Migrating VMs to the cloud requires careful planning to avoid compatibility and cost issues. VM migrations are not a straightforward task in large enterprises with hundreds, perhaps thousands of applications and workloads, all of which may run differently in the cloud than they did on-prem.
Here are some tips to ensure a successful and secure VM migration to GCP.
1. Calculate your current spend & anticipated costs
Enterprises should calculate their total cost of migrating VMs to the cloud before doing anything else. When tallying your current spend, include not only the value of your hardware but ancillary costs like power and cooling, networking gear, staffing, and rent for your data center. When developing your cost model for the cloud, include items such as operating system licenses, virtual machine types and sizes, and any other services or licensed software your applications require.

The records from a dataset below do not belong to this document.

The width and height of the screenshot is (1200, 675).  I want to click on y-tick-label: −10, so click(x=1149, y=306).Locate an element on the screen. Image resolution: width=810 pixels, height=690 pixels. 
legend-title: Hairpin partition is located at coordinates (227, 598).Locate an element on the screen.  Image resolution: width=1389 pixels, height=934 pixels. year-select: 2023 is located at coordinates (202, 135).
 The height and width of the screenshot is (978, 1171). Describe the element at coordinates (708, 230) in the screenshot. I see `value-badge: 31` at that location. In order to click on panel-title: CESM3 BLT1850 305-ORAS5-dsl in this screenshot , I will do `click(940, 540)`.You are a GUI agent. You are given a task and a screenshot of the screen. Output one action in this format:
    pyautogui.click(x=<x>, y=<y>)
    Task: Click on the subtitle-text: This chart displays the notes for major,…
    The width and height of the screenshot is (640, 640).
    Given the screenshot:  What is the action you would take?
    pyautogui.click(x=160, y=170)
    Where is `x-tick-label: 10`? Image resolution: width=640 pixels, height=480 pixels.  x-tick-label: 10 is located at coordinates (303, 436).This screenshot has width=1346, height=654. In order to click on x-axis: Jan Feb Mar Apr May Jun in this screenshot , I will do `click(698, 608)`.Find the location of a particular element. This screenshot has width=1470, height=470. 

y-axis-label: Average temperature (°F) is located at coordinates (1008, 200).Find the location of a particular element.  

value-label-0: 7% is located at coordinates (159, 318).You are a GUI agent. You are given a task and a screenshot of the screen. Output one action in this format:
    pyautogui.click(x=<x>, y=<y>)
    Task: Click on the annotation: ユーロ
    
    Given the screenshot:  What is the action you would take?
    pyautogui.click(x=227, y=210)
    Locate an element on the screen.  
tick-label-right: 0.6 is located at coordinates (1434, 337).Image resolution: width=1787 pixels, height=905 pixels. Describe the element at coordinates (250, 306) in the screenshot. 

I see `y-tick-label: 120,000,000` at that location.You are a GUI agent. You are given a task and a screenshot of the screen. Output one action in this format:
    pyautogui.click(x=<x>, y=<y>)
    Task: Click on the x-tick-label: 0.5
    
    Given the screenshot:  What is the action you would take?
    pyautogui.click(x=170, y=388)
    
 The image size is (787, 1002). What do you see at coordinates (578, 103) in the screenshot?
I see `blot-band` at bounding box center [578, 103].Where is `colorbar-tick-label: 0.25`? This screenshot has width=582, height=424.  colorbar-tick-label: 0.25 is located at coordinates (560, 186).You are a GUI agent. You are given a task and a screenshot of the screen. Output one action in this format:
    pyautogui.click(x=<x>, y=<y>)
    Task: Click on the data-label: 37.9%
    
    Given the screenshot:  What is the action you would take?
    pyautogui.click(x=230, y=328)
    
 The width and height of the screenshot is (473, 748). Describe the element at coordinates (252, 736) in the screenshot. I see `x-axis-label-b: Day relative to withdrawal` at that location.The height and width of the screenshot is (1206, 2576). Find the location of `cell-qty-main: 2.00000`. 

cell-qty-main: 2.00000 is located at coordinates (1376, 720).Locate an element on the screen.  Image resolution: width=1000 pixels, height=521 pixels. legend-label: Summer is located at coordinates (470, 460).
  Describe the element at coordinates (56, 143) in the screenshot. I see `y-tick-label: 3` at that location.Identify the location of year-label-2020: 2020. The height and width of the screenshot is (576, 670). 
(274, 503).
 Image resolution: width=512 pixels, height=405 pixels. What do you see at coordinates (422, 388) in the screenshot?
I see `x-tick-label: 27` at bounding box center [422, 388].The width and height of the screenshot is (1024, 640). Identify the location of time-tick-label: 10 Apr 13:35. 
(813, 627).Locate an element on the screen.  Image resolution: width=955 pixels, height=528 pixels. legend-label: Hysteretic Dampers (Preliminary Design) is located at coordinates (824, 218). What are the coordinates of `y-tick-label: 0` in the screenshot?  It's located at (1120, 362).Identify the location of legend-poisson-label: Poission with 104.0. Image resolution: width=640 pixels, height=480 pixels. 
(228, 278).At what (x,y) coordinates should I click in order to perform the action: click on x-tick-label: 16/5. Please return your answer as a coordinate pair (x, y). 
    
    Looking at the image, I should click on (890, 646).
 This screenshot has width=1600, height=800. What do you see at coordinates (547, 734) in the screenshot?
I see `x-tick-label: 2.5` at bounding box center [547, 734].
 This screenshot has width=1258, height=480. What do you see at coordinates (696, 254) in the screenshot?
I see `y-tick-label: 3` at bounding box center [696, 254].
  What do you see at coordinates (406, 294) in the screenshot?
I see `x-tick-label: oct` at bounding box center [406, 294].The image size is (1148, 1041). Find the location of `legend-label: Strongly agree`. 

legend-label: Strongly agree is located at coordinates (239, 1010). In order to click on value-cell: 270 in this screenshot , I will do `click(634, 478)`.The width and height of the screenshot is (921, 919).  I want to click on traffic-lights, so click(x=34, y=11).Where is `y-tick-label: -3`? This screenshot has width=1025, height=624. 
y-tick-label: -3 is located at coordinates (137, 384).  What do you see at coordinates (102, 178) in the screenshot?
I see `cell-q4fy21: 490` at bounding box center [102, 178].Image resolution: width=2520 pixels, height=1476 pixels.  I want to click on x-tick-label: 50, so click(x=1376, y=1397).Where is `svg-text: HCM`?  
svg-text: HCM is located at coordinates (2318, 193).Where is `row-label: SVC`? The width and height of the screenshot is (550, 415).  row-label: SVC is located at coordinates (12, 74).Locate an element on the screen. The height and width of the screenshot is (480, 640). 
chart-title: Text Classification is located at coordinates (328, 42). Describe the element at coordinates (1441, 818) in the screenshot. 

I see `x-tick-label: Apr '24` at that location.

Consider getting a CloudPhysics or StratoZone assessment, free tools that will help you evaluate your current infrastructure, calculate your costs, and compare them to GCP.
2. Right-size your VMs
Virtual machines on GCP come in a variety of sizes, including custom sizing. Because size determines cost, it’s crucial to right-size your VMs’ CPU, memory, and storage footprint before moving them. This is another good reason to get an environment assessment. After migration, you can continue to optimize your VM performance and minimize spend with tools such as Stackdriver and the GCP Pricing Calculator.
3. Determine a migration strategy for each application
After calculating moving costs and right-sizing your VMs, it’s time to evaluate each of your applications so that you can pick the correct strategy and timetable for each. Apps should be organized into three broad categories: those that will be easy to move, those that will be difficult to move, and those that cannot be moved.
- Applications that will be easy to move because they are relatively new, don’t have a lot of dependencies, have few or no licensing restrictions, and will adapt well to the scalability of the cloud.
- Applications that are difficult to move because they aren’t tolerant to scaling, have more dependencies, or are subject to complex licensing restrictions.
- Applications that cannot be moved due to compliance or licensing restrictions, or because they are older legacy applications that would require significant refactoring or a complete rewrite.
4. Design your migration roadmap
Before migrating any VMs, you must design and build out your GCP environment. Work with your migration partner to compare the various services offered on GCP and determine which ones your applications need and use. You will also need to design and build the network that your applications will be migrated to, keeping in mind that you’re not only designing a network for an application but also a pattern your enterprise will follow. Considerations include whether you will have one network for each application or for each environment, how your applications will access shared services, and whether to implement a hub-and-spoke model or a full network mesh.
Planning for application monitoring and management are also part of this process, along with establishing governance. Determine which employees will have accounts in GCP; who will have permission to create, access, modify, and destroy cloud resources; how resources will be paid for; and the policy for creating and deleting GCP accounts.
5. Use Velostrata to simplify lift & shift
Velostrata (Migrate for Compute Engine) is free for customers migrating to GCP. It simplifies the process of lifting and shifting VMs, reduces migration time, and ensures that the process is done securely and at scale. In addition to right-sizing recommendations, built-in testing, and stateful rollback (if needed), Velostrata also features migration waves, an invaluable tool for organizing and automating mass migrations. This feature lets users organize their systems into batches that will be migrated in a specific order, ensuring that dependencies are retained, and monitor the entire process through a web-based interface.